> EXERCISE DIRECTIONS: Could you copy out all the lines in the material below where the word "series" occurs?

> LISTED RECORDS:
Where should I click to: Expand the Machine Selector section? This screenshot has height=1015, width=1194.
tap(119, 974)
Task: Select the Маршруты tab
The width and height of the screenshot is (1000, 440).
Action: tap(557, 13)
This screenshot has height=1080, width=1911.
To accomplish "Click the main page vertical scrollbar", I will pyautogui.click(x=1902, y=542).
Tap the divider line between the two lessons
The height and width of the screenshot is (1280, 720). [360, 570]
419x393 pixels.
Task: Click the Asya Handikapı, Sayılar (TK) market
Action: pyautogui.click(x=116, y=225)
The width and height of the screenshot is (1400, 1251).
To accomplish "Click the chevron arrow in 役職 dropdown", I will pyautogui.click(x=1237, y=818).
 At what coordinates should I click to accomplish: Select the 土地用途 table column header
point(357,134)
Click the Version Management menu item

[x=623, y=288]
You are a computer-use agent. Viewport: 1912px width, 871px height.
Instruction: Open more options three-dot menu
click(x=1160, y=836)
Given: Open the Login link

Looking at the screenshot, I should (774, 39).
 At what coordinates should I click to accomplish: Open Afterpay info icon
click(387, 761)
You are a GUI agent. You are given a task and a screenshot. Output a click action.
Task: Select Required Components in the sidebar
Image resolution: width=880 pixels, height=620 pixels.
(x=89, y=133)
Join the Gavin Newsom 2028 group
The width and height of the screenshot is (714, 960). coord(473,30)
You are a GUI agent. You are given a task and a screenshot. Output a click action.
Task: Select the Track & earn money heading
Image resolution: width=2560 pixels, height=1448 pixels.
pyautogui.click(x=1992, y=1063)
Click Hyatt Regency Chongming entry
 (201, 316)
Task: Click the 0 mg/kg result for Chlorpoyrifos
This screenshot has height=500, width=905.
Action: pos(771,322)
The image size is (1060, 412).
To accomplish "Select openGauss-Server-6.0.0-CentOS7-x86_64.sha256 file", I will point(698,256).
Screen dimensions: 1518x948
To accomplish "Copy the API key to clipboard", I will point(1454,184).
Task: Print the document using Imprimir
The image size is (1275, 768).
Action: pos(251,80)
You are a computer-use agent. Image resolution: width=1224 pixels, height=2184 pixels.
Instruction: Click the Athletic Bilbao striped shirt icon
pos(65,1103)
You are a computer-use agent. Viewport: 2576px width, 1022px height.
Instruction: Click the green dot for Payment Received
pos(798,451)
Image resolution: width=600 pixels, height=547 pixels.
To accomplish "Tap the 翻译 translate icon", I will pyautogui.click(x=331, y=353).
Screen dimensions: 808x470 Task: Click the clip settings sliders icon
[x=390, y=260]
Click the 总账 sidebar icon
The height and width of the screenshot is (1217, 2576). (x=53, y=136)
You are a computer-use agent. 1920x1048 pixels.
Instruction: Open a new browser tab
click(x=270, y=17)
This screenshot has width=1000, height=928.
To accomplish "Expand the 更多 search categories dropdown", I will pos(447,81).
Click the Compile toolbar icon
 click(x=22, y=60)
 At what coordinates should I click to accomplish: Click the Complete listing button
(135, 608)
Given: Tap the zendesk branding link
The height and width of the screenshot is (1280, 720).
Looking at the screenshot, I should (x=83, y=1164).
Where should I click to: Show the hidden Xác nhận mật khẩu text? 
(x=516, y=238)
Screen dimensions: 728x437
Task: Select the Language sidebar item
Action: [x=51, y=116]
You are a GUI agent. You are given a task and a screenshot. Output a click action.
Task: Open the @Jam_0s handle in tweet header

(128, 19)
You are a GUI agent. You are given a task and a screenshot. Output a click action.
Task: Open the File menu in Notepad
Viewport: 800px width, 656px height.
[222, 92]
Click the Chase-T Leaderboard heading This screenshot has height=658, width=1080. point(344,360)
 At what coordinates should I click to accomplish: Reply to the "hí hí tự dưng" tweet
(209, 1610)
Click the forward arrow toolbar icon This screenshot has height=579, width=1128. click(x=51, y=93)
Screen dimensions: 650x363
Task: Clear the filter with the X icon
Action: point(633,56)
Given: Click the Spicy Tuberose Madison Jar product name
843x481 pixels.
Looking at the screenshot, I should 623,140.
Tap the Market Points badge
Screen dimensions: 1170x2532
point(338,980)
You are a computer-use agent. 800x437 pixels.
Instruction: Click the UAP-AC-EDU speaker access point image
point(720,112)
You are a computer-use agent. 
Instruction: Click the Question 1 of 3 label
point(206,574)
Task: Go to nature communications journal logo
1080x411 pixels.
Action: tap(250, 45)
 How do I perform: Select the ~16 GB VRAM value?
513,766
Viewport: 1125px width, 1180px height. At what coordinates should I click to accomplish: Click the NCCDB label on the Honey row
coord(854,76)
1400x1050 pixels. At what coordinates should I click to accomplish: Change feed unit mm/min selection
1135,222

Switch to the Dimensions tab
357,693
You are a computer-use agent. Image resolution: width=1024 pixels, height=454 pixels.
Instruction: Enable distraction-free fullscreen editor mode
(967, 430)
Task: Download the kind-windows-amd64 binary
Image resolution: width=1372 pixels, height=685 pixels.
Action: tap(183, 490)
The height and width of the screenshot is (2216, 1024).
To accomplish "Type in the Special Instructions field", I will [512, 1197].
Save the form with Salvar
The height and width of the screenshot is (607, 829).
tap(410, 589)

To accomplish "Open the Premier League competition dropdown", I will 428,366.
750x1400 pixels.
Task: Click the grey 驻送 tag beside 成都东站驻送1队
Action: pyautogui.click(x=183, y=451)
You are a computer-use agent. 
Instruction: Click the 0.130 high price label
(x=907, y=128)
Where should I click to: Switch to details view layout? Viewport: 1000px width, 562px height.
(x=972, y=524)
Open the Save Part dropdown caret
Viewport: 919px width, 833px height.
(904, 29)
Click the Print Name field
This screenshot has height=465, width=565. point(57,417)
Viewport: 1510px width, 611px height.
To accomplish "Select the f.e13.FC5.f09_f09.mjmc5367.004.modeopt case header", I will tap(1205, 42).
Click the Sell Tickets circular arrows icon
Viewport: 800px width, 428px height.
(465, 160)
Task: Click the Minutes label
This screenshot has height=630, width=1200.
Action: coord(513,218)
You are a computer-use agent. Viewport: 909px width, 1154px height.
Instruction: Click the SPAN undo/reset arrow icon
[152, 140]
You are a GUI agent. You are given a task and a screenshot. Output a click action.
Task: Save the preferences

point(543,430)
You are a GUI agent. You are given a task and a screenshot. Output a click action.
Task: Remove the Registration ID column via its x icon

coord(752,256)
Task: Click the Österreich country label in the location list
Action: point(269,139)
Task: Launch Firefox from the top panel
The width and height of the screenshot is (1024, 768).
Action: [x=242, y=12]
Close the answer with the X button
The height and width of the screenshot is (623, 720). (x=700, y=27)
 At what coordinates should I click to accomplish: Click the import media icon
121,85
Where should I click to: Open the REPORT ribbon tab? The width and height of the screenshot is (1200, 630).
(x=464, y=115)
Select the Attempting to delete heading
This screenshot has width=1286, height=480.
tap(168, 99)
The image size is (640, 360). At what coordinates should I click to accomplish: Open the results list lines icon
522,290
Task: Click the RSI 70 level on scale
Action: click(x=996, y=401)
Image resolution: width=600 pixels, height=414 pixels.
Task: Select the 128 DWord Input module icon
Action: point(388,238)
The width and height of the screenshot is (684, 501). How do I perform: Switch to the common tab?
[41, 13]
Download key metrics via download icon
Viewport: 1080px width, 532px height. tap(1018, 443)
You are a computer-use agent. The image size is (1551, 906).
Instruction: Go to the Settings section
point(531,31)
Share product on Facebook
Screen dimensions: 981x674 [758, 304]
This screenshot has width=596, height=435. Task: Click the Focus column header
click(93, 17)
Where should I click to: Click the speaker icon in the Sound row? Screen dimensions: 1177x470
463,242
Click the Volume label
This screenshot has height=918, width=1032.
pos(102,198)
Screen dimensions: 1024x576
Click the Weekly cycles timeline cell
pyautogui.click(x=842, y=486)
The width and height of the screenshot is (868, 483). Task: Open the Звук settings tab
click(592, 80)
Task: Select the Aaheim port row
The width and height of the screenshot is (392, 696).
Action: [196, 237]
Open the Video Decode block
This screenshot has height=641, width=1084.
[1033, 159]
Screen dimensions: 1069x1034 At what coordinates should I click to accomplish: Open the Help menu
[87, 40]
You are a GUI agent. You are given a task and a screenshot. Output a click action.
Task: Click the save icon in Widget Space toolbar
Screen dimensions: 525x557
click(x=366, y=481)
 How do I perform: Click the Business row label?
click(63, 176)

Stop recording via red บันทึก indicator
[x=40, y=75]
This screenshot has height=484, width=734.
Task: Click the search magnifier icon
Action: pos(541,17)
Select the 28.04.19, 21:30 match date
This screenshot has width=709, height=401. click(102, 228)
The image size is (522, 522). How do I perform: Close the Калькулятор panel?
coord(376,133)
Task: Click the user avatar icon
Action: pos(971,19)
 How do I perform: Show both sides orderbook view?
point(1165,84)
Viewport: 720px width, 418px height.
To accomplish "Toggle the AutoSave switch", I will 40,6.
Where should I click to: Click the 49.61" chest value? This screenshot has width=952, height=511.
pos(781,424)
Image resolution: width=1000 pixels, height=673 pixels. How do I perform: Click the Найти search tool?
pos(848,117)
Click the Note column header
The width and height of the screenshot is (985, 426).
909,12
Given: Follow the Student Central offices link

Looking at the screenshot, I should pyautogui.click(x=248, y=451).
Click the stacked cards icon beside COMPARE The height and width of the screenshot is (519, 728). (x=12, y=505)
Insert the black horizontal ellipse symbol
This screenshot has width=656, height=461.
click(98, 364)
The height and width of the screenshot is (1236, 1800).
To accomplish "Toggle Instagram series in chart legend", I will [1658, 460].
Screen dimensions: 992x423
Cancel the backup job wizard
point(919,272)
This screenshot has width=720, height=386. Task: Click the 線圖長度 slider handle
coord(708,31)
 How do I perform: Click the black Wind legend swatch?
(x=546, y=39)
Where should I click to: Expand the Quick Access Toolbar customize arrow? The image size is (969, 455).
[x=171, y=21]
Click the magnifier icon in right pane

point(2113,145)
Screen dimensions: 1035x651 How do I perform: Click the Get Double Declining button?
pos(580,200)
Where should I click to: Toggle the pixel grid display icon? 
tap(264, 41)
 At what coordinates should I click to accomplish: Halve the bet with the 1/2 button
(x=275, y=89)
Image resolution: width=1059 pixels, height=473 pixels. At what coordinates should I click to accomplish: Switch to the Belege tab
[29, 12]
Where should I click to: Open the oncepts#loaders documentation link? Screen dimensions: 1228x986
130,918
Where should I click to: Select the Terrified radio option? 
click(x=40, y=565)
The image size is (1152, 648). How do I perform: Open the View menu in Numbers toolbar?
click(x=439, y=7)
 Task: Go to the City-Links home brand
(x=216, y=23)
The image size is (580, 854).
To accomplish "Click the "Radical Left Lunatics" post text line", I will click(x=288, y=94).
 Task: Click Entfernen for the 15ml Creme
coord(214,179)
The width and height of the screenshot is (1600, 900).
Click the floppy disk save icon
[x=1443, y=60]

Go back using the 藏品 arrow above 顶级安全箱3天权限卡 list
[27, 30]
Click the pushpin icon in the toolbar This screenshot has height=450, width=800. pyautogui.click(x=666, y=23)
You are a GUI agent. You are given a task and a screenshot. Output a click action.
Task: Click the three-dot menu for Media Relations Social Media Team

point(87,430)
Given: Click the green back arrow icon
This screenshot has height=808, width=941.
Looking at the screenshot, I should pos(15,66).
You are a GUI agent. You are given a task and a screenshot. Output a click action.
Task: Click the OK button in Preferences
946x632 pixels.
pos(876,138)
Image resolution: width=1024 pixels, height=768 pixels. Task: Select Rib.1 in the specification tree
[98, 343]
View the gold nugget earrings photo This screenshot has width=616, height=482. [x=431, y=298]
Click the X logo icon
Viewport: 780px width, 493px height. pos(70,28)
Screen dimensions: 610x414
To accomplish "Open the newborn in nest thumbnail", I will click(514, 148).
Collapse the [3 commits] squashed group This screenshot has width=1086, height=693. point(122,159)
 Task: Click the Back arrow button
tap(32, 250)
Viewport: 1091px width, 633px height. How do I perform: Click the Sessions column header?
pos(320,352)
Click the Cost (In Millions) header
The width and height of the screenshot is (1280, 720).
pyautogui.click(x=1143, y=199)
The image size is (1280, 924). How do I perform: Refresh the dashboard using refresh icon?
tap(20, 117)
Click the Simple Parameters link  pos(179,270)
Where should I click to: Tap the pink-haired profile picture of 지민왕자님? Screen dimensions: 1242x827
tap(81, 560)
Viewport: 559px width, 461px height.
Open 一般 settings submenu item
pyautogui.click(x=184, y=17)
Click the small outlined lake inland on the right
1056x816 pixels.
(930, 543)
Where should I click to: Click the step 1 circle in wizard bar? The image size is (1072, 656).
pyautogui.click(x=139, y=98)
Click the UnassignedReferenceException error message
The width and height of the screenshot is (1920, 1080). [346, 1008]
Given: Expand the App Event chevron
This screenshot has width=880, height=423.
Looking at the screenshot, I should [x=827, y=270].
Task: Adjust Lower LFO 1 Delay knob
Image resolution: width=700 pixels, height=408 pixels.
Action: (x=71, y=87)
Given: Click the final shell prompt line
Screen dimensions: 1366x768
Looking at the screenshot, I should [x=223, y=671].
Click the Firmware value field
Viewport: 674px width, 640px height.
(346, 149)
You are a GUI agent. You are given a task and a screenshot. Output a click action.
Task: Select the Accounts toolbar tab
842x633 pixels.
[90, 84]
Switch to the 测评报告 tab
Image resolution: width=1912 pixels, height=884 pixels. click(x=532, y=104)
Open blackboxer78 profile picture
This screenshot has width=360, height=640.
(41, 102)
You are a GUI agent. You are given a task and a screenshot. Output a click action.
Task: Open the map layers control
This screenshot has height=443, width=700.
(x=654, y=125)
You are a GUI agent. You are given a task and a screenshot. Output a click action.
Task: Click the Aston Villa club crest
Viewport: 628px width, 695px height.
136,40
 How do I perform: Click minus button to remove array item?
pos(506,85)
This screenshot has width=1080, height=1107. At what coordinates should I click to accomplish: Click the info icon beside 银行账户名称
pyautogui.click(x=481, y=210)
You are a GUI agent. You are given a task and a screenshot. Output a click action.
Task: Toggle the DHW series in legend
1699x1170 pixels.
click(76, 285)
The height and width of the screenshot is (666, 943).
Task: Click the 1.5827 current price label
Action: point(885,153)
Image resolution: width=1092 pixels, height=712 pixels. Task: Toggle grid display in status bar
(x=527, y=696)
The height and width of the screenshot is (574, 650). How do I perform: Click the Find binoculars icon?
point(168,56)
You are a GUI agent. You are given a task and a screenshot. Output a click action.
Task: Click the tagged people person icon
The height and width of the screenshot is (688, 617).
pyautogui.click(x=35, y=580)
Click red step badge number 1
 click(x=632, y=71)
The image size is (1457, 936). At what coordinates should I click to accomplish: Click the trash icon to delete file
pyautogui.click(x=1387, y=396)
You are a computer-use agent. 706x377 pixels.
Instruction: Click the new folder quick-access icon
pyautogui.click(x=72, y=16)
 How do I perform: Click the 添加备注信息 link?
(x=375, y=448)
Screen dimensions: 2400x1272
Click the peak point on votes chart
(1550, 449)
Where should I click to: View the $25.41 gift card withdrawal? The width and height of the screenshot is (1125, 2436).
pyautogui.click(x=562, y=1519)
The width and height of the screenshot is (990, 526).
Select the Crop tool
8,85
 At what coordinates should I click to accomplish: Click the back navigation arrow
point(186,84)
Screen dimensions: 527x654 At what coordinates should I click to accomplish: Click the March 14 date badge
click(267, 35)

> RESPONSE AREA:
To accomplish "Toggle Instagram series in chart legend", I will [1658, 460].
Task: Toggle the DHW series in legend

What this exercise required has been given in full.